Both Mayor Matthew Godfrey and Patterson were out of town Thursday and Friday and could not be reached for additional comment.
Lovelady stressed that St. Anne's does want to move forward with the city.
"We really appreciate the mayor's enthusiasm. We just need to sit down and coordinate with him. We're not going to be pushed into something if we're not ready. We don't want anybody to think the mayor is pushing us into anything."
Lovelady said the move will mean "we can better serve our clients and we'll have more room and more capacity for families."
St. Anne's knows it has to move. The shelter dormatories, which can hold 80 men and 12 women, are full most nights, and it has only three rooms for families.
Jennifer Canter, the shelter director, said homeless families camp out in the parking lot, waiting for a vacancy. She's putting mats on the floor of the cafeteria so people can sleep inside.
The building also needs extensive renovation.

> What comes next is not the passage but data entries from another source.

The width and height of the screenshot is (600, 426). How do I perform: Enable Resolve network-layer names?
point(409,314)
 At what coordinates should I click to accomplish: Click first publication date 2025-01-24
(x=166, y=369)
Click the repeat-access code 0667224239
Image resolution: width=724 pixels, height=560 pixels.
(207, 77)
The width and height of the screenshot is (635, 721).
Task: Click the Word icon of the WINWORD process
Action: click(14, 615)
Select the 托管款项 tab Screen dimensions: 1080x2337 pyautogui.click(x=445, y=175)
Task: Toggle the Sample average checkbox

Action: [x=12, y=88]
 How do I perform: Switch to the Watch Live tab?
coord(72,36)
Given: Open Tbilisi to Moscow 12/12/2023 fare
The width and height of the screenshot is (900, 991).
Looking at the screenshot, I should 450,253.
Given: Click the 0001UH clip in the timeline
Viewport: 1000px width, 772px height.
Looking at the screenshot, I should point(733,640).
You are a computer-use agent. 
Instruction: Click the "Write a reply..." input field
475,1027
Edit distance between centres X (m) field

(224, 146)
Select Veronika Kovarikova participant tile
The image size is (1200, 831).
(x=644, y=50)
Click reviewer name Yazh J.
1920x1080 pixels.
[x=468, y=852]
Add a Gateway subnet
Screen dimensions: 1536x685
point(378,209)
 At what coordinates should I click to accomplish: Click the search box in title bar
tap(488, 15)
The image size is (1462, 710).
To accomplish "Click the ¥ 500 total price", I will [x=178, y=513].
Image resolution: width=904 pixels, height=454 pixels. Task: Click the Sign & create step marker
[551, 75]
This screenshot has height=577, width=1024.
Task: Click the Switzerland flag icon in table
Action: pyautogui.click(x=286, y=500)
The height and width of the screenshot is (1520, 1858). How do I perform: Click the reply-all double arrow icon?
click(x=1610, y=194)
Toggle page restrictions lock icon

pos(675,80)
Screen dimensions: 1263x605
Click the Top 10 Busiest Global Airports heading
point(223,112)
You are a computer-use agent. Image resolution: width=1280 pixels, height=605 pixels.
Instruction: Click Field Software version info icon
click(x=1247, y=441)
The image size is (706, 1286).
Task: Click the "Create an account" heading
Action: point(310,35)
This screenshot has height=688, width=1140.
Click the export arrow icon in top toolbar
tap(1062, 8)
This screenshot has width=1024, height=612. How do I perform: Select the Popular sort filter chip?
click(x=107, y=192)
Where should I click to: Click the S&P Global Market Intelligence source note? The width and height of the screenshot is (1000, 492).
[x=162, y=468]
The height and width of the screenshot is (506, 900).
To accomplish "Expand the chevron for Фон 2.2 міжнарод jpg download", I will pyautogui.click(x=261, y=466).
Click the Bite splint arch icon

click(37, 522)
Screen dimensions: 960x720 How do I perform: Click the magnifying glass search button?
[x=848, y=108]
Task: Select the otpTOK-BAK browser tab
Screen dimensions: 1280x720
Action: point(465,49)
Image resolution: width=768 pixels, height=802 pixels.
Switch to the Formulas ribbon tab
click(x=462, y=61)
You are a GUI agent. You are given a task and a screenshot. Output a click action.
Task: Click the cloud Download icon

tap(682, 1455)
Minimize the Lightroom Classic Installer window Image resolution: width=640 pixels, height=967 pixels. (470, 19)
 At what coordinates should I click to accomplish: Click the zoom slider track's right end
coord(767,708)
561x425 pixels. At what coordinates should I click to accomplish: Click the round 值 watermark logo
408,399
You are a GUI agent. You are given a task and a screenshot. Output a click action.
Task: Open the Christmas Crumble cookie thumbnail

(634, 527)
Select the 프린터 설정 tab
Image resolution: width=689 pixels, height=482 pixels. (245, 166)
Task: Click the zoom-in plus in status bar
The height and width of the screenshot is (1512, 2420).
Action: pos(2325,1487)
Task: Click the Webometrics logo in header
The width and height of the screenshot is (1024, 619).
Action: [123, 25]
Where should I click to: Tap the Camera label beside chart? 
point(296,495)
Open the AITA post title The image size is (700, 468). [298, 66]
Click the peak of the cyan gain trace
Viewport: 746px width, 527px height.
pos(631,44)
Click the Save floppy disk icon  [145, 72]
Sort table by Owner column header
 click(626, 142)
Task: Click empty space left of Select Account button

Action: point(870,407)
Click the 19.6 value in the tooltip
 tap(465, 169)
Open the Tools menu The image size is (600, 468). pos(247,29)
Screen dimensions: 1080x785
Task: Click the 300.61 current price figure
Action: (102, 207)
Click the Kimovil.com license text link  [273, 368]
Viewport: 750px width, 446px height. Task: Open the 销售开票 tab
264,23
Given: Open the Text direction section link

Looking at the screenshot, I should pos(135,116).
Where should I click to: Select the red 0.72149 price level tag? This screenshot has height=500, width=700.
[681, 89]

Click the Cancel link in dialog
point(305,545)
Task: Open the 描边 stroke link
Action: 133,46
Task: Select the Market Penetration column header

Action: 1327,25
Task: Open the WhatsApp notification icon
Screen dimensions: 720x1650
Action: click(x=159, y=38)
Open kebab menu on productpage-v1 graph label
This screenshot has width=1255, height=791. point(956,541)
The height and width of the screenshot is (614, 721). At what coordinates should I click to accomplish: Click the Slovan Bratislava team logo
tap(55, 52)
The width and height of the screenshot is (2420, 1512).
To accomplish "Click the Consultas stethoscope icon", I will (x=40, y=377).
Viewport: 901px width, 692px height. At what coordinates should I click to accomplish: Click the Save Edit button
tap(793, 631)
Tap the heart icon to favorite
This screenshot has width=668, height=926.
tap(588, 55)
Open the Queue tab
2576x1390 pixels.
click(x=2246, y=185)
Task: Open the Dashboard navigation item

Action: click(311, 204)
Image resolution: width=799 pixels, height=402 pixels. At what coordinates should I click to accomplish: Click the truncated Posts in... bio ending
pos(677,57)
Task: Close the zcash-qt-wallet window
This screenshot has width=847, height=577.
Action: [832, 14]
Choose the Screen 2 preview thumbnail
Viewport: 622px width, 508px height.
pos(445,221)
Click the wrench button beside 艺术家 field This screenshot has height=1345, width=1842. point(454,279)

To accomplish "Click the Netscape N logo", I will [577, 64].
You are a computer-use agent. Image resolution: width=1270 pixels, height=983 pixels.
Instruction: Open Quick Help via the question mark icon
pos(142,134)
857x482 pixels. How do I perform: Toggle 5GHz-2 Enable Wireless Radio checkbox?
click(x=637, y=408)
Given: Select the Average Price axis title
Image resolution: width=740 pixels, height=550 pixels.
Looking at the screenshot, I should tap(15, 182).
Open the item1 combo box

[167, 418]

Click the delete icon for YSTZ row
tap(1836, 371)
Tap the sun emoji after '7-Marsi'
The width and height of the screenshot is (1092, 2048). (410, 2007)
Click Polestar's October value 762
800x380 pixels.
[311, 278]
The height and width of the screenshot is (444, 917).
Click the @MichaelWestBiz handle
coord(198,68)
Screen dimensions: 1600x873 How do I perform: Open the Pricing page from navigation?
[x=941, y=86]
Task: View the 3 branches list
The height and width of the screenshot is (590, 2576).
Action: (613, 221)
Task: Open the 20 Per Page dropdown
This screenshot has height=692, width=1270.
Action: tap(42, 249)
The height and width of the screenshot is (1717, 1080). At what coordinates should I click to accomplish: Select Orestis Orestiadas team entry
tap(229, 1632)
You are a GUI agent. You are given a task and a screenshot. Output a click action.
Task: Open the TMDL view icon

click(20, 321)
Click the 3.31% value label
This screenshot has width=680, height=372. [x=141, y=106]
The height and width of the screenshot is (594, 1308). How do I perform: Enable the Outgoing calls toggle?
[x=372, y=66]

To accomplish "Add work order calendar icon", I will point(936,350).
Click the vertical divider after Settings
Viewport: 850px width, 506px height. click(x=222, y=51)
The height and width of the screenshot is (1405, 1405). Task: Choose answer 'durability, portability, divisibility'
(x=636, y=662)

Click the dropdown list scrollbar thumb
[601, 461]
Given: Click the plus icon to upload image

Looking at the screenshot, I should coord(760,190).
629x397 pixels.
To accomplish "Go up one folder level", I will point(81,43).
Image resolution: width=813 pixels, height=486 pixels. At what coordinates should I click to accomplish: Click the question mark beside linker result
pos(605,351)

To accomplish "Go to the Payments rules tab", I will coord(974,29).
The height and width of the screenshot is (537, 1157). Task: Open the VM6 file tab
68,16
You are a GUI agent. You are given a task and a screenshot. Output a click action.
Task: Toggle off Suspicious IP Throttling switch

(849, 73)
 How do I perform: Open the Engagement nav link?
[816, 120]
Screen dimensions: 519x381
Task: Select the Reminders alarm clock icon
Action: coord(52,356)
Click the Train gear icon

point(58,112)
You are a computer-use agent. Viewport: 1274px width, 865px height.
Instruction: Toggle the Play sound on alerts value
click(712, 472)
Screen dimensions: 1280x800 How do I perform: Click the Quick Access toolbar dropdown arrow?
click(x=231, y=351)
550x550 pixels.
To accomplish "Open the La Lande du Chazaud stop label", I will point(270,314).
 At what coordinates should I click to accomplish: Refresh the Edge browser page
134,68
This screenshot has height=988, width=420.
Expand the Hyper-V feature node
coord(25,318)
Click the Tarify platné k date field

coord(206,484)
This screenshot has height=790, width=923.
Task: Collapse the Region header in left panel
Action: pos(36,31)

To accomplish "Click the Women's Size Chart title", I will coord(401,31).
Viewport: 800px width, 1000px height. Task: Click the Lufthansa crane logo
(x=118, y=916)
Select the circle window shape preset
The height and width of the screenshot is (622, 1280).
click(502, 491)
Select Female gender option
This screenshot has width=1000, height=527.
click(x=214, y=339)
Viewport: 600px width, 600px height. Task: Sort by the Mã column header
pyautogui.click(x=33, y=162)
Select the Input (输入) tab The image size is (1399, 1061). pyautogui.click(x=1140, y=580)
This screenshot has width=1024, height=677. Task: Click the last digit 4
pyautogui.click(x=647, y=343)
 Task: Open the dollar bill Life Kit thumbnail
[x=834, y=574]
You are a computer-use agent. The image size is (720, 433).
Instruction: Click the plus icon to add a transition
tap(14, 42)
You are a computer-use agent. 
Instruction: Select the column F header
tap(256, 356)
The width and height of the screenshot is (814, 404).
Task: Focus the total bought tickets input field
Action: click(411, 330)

"That's our motivation," said Lovelady, "and if it meshes with the mayor, that's fine, as long as it meets the needs of our clients. That's why we're working with him."
St. Anne's transient shelter has been a burr in the side of Ogden officials since it was founded in 1982.
At the time, St. Anne's Center was just a soup kitchen in the former St. Joseph Elementary School at 28th Street and Lincoln Avenue.
In December 1982, the director, Doug Sliger, decided his customers were in danger of freezing to death and opened what he called the Mother Teresa Shelter in a vacant lumber store at 25th Street and Wall Avenue.
The shelter moved several times before its current location, on Binford, was built in 1992.
From the beginning, residents and businesses in Ogden blamed the shelter for hurting the town's image.
Although shelter managers insist those are not residents of St. Anne's, people looking for day labor jobs who stand on Wall Avenue near the shelter scare people going to Union Station.
Godfrey is pushing to move St. Anne's out of downtown as part of his effort to turn the city into an outdoor recreational hub. Two years ago, he suggested moving the center to 12th Street near Business Depot Ogden.
St. Anne's officials balked at the cost.
The current proposal is to trade St. Anne's lot for land in the 3300 block of Pacific Avenue with the city helping raise the money.
Patterson said Godfrey, in conjunction with United Way, has done his part.
"The city did sign on to be the fundraiser," Patterson said.
"The mayor was challenged by the St. Anne's board to do the fundraising. The mayor and Bob Hunter (director of United Way of Northern Utah) agreed, and to date, the mayor has done most of the fundraising."
Patterson declined to say how much has been raised, but said St. Anne's "is going to have to step up and do it (the groundbreaking) because we have funding."
Part of the push to hold a groundbreaking has nothing to do with St. Anne's.
In addition to working with St. Anne's, Ogden is also talking to Kier Corporation about building a separate, for-profit, 140-unit single-room occupancy complex adjacent to the new shelter.
The complex would house people now in the Kier-managed Marion Hotel on 25th Street. It would also provide housing for the chronically homeless, freeing emergency space in the homeless shelter.